Re: [PATCH 08/15] x86/alternatives: Teach text_poke_bp() to emulate instructions

From: Steven Rostedt
Date: Tue Jun 11 2019 - 11:27:28 EST


On Tue, 11 Jun 2019 10:03:07 +0200
Peter Zijlstra <peterz@xxxxxxxxxxxxx> wrote:


> So what happens is that arch_prepare_optimized_kprobe() <-
> copy_optimized_instructions() copies however much of the instruction
> stream is required such that we can overwrite the instruction at @addr
> with a 5 byte jump.
>
> arch_optimize_kprobe() then does the text_poke_bp() that replaces the
> instruction @addr with int3, copies the rel jump address and overwrites
> the int3 with jmp.
>
> And I'm thinking the problem is with something like:
>
> @addr: nop nop nop nop nop

What would work would be to:

add breakpoint to first opcode.

call synchronize_tasks();

/* All tasks now hitting breakpoint and jumping over affected
code */

update the rest of the instructions.

replace breakpoint with jmp.

One caveat is that the replaced instructions must not be a call
function.
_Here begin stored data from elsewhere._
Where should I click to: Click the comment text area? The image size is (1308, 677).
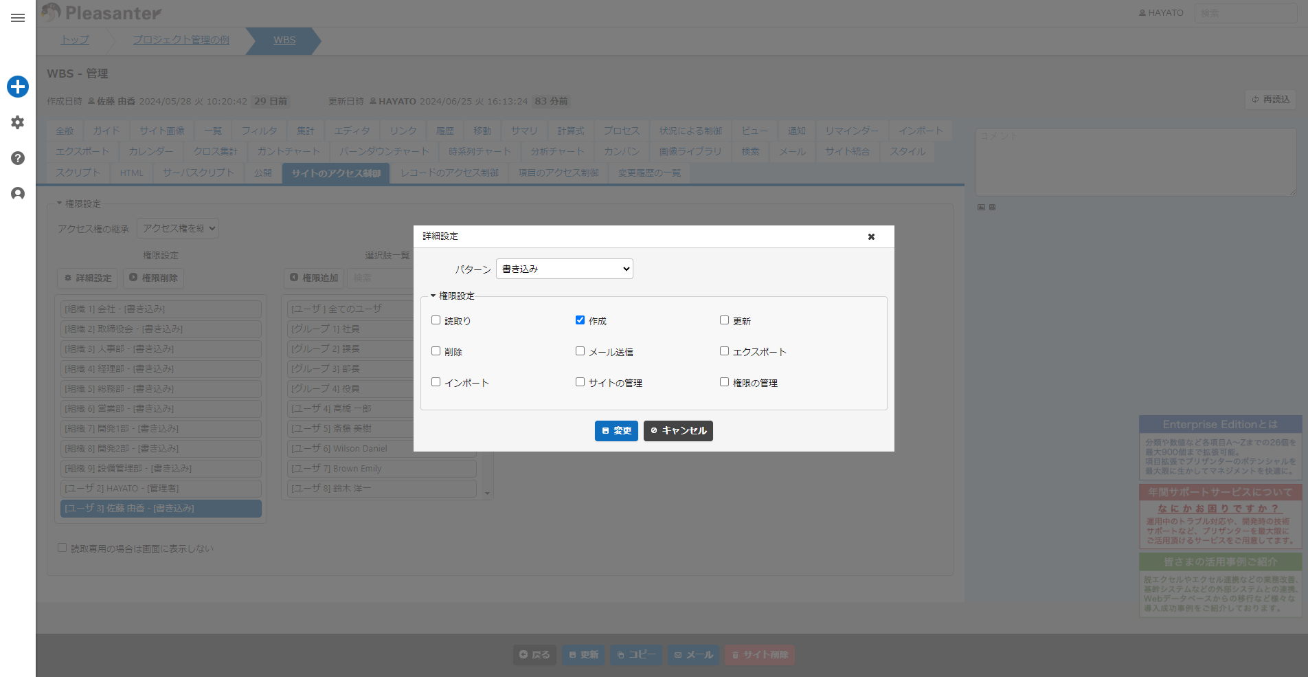[x=1136, y=162]
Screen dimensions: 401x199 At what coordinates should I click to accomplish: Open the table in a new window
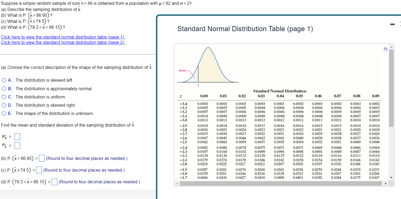386,49
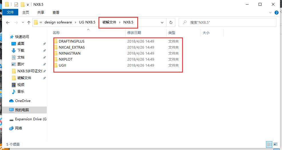The height and width of the screenshot is (150, 282).
Task: Expand address bar history dropdown
Action: (x=162, y=23)

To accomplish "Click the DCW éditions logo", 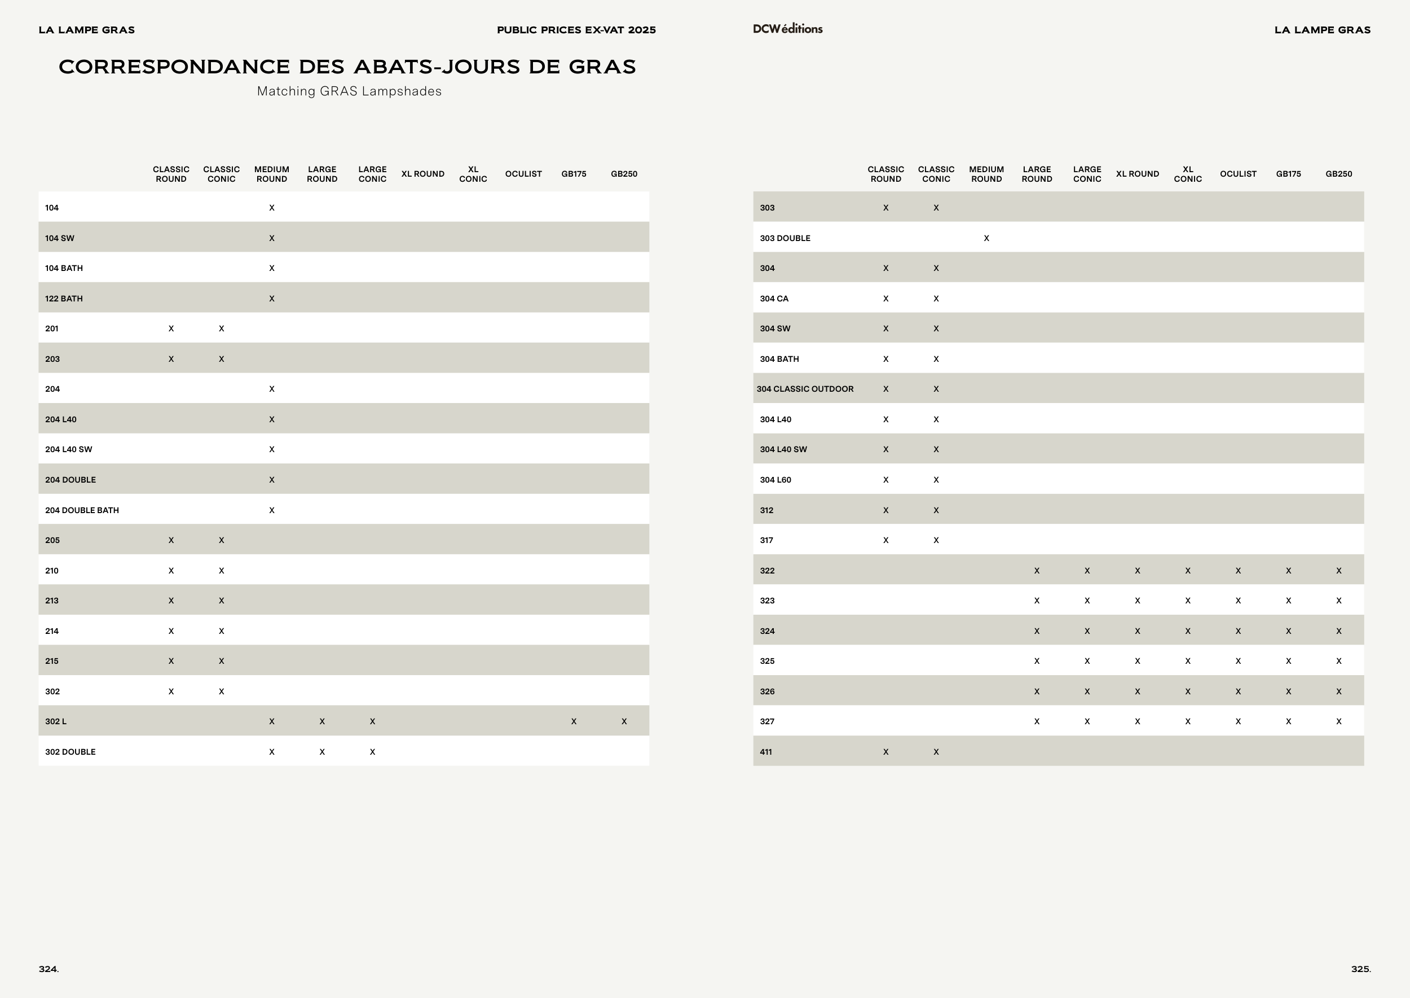I will click(787, 29).
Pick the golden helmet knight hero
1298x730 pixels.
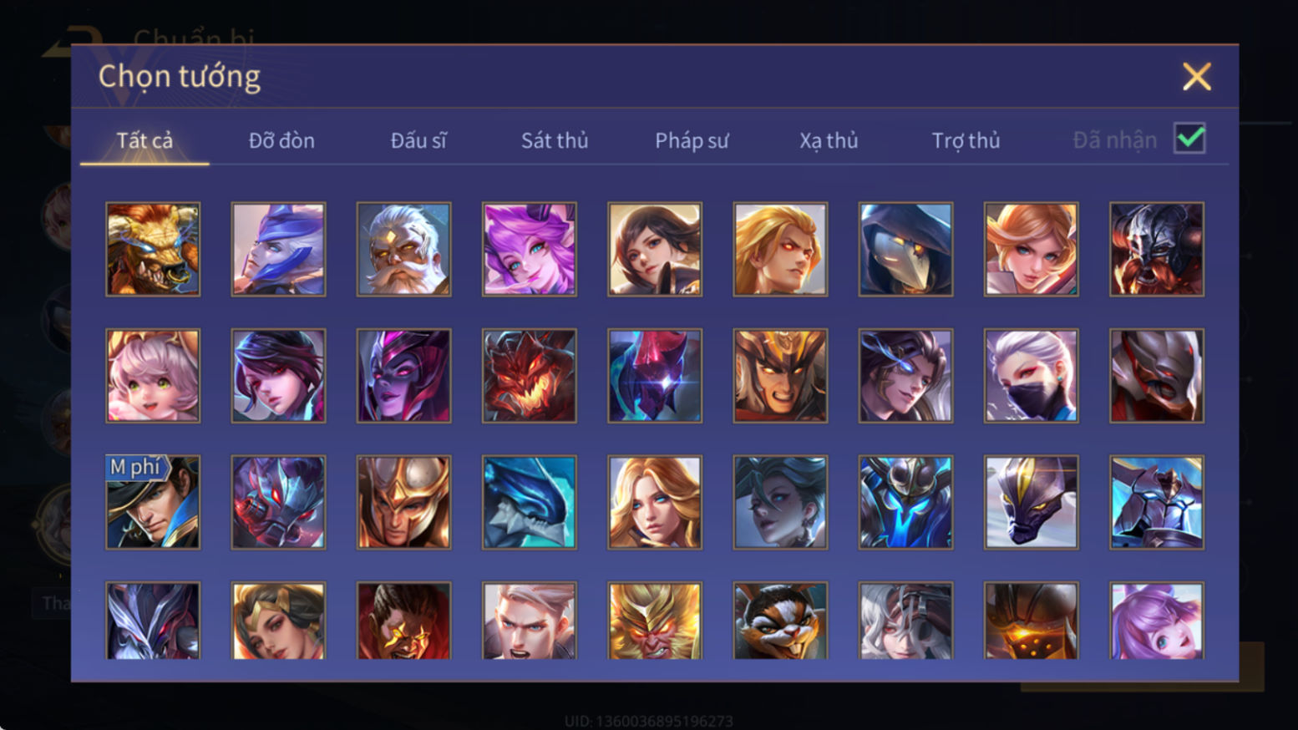pyautogui.click(x=403, y=502)
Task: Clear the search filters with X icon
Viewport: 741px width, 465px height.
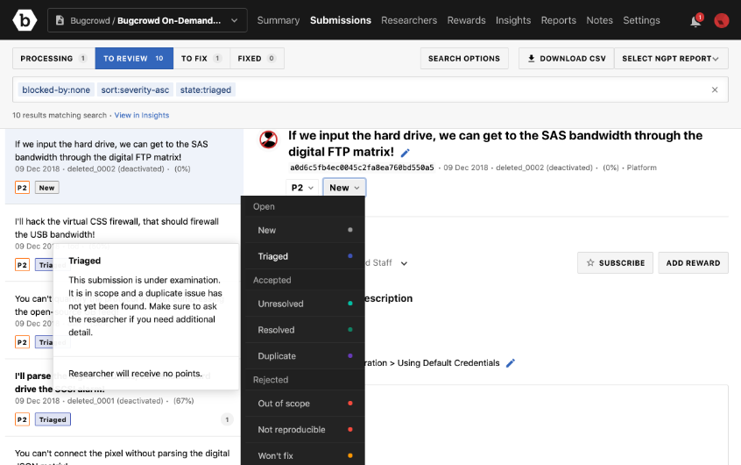Action: coord(715,89)
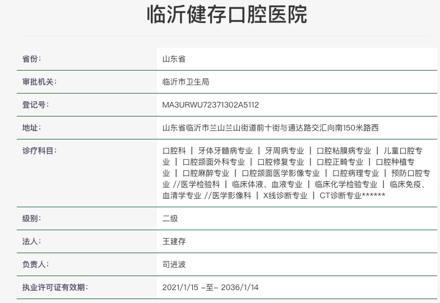Click the street address text line
Screen dimensions: 440x303
pyautogui.click(x=270, y=128)
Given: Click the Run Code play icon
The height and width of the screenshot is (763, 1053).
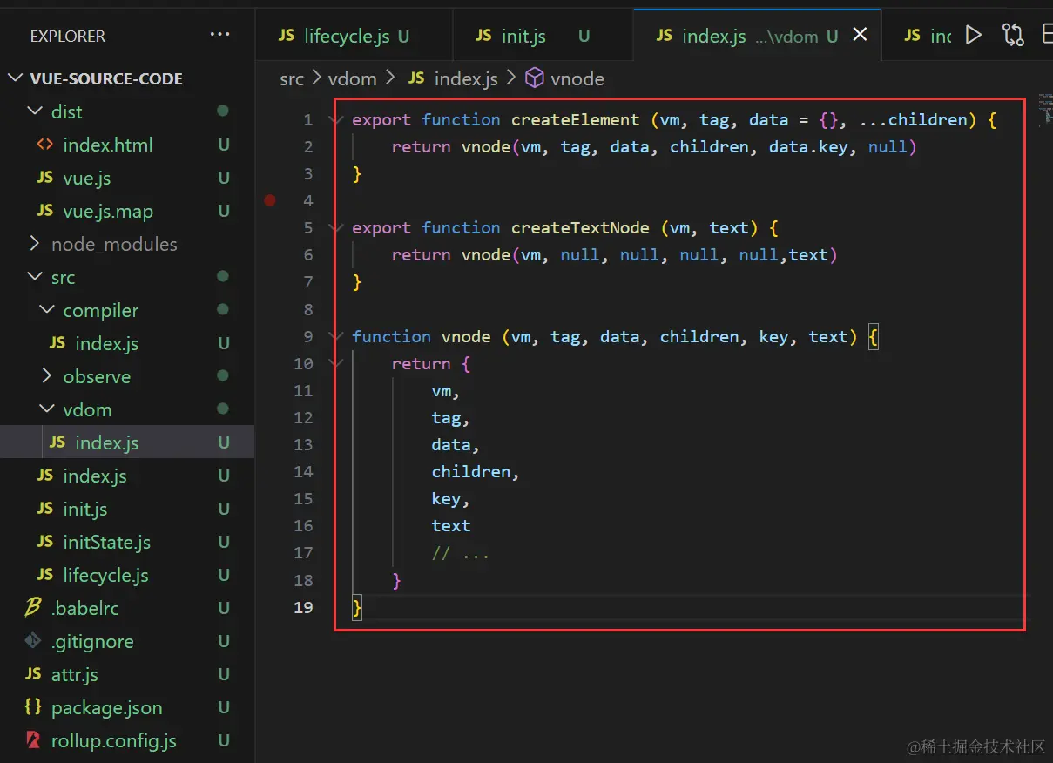Looking at the screenshot, I should coord(974,35).
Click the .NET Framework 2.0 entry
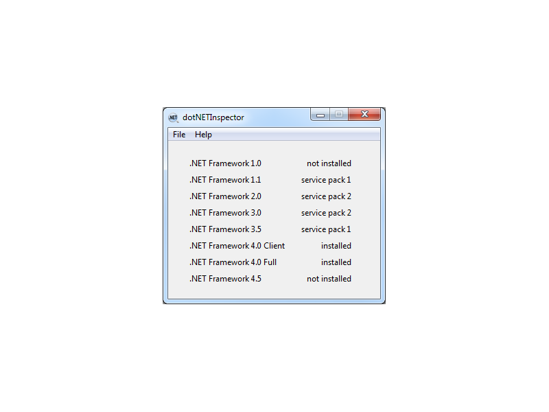Screen dimensions: 549x412 point(225,196)
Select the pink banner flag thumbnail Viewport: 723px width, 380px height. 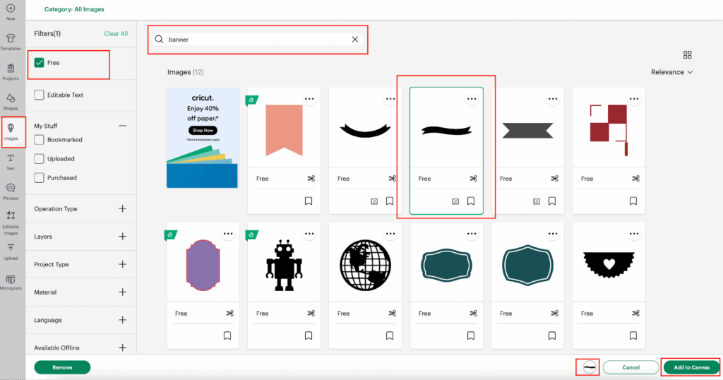(283, 130)
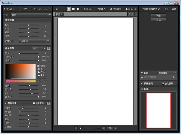This screenshot has height=134, width=181.
Task: Pick skin color with the eyedropper tool
Action: pyautogui.click(x=39, y=81)
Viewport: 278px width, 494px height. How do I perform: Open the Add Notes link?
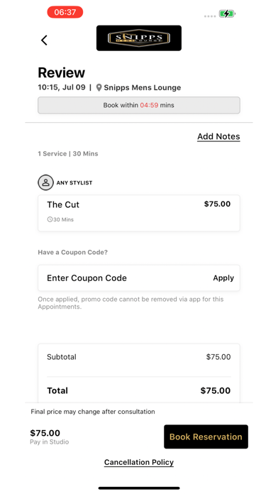218,137

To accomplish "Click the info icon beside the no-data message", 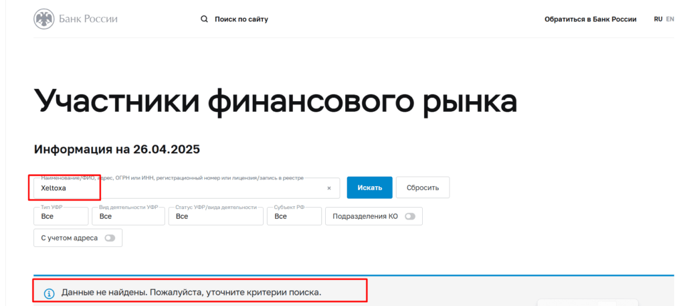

As if the call function calls schedule then it will
circumvent the synchronize_tasks(). It would be OK if that call is the
last of the instructions. But I doubt we modify anything more then a
call size anyway, so this should still work for all current instances.

-- Steve

>
> We copy out the nops into the trampoline, overwrite the first nop with
> an INT3, overwrite the remaining nops with the rel addr, but oops,
> another CPU can still be executing one of those NOPs, right?
>
> I'm thinking we could fix this by first writing INT3 into all relevant
> instructions, which is going to be messy, given the current code base.